» Objective 1: Retype the forum post about Solr NER from "And we’re good" to "and get results.".

» Passage to read:
_ _ _ _ _ _ _

Hello all,

I've been trying to integrate NER into my solr search so I can get some
really good facets out of it. I've already managed to plug in a search
handler with code from searchbox.com to get a feel for how it works. And now
I'm trying to plug in an update request processor so I can pull facets out
of it. But I've gotten kind of stuck on implementing it. I've bookmarked the
specific problem area with bolded messages below

<updateRequestProcessorChain name="mychain" >
   <processor class="com.searchbox.ner.NerProcessorFactory" >
     <lst name="queryFields">
       <str name="queryField">content</str>
     </lst>
   </processor>
   <processor class="solr.LogUpdateProcessorFactory" />
   <processor class="solr.RunUpdateProcessorFactory" />
 </updateRequestProcessorChain>
 
Here we see that we’re using the field content to determine the language,
though we could specify as many fields as we wished. Next we just need to
add the chain the update request handler like so:

*RIGHT HERE!!!! I've used processor chains before (to trim whitespace and
remove blank fields) but I'm not quite sure what they are doing here. They
are using a totally different request handler. But go down further to the
other bolded part *

<requestHandler name="/update" class="solr.UpdateRequestHandler">
       <lst name="defaults">
         <str name="update.chain">mychain</str>
       </lst>
  </requestHandler>
 

And we’re good to go! After indexing some documents (via curl,
dataimporthandlers, etc), we can do a query and see if we have any results:

*They say AFTER the indexing has happened you use a query and get results.

_ _ _ _ _ _ _

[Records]
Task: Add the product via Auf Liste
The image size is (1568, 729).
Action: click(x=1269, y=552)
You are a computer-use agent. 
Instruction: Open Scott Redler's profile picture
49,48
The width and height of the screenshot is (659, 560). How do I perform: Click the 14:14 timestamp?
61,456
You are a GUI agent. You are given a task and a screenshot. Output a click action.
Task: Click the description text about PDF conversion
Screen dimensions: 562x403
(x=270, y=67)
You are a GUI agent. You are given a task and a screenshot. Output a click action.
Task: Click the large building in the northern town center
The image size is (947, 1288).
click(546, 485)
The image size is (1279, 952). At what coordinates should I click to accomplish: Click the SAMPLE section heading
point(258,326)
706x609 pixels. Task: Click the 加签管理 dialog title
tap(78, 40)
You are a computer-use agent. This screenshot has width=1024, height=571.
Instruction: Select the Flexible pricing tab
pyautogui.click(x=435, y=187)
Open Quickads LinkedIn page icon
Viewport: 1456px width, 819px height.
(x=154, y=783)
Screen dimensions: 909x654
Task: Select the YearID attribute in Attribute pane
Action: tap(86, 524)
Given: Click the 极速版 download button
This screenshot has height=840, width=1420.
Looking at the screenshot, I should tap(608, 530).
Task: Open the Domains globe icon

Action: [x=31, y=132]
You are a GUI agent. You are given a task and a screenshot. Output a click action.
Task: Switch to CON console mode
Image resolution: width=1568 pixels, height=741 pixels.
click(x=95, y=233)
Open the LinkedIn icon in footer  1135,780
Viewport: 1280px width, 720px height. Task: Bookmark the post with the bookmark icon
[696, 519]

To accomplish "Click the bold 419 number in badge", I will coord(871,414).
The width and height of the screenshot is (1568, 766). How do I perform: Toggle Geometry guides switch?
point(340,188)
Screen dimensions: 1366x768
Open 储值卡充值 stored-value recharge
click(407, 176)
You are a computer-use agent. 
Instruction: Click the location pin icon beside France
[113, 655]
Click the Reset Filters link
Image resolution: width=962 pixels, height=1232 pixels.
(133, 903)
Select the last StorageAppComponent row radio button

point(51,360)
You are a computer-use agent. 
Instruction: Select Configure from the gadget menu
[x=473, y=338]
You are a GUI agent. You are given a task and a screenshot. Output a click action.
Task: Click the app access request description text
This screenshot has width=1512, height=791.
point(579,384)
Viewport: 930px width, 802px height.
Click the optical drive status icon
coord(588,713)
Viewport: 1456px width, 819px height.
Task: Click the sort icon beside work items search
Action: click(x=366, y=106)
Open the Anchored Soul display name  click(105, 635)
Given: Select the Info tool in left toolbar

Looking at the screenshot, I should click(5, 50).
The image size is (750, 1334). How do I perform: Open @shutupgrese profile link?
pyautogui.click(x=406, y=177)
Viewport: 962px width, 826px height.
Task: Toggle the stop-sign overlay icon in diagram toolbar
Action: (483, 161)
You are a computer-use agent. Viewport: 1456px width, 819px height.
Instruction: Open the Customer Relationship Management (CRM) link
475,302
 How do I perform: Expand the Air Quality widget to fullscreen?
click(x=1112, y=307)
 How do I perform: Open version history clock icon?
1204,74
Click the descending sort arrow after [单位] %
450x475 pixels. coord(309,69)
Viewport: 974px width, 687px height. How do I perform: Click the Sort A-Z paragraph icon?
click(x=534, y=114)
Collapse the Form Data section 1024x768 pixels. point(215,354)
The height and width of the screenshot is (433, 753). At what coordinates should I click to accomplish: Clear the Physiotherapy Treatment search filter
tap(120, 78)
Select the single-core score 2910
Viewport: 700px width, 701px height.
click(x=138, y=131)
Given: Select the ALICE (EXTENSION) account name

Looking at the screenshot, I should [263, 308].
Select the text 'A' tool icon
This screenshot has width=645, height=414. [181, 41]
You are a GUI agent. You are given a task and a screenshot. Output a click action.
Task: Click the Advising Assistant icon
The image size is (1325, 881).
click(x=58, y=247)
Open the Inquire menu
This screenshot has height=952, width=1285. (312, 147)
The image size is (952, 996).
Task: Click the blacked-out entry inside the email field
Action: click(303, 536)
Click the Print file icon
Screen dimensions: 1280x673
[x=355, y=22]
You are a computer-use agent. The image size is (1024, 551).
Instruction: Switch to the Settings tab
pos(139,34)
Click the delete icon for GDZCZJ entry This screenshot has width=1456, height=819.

_ _ _ _ _ _ _

» Objective 2: Echo the listing from its first line through the line with "tap(78, 40)", inclusive.

» Full solution 1:
And we’re good to go! After indexing some documents (via curl,
dataimporthandlers, etc), we can do a query and see if we have any results:

*They say AFTER the indexing has happened you use a query and get results.

» Full solution 2:
Task: Add the product via Auf Liste
The image size is (1568, 729).
Action: click(x=1269, y=552)
You are a computer-use agent. 
Instruction: Open Scott Redler's profile picture
49,48
The width and height of the screenshot is (659, 560). How do I perform: Click the 14:14 timestamp?
61,456
You are a GUI agent. You are given a task and a screenshot. Output a click action.
Task: Click the description text about PDF conversion
Screen dimensions: 562x403
(x=270, y=67)
You are a GUI agent. You are given a task and a screenshot. Output a click action.
Task: Click the large building in the northern town center
The image size is (947, 1288).
click(546, 485)
The image size is (1279, 952). At what coordinates should I click to accomplish: Click the SAMPLE section heading
point(258,326)
706x609 pixels. Task: Click the 加签管理 dialog title
tap(78, 40)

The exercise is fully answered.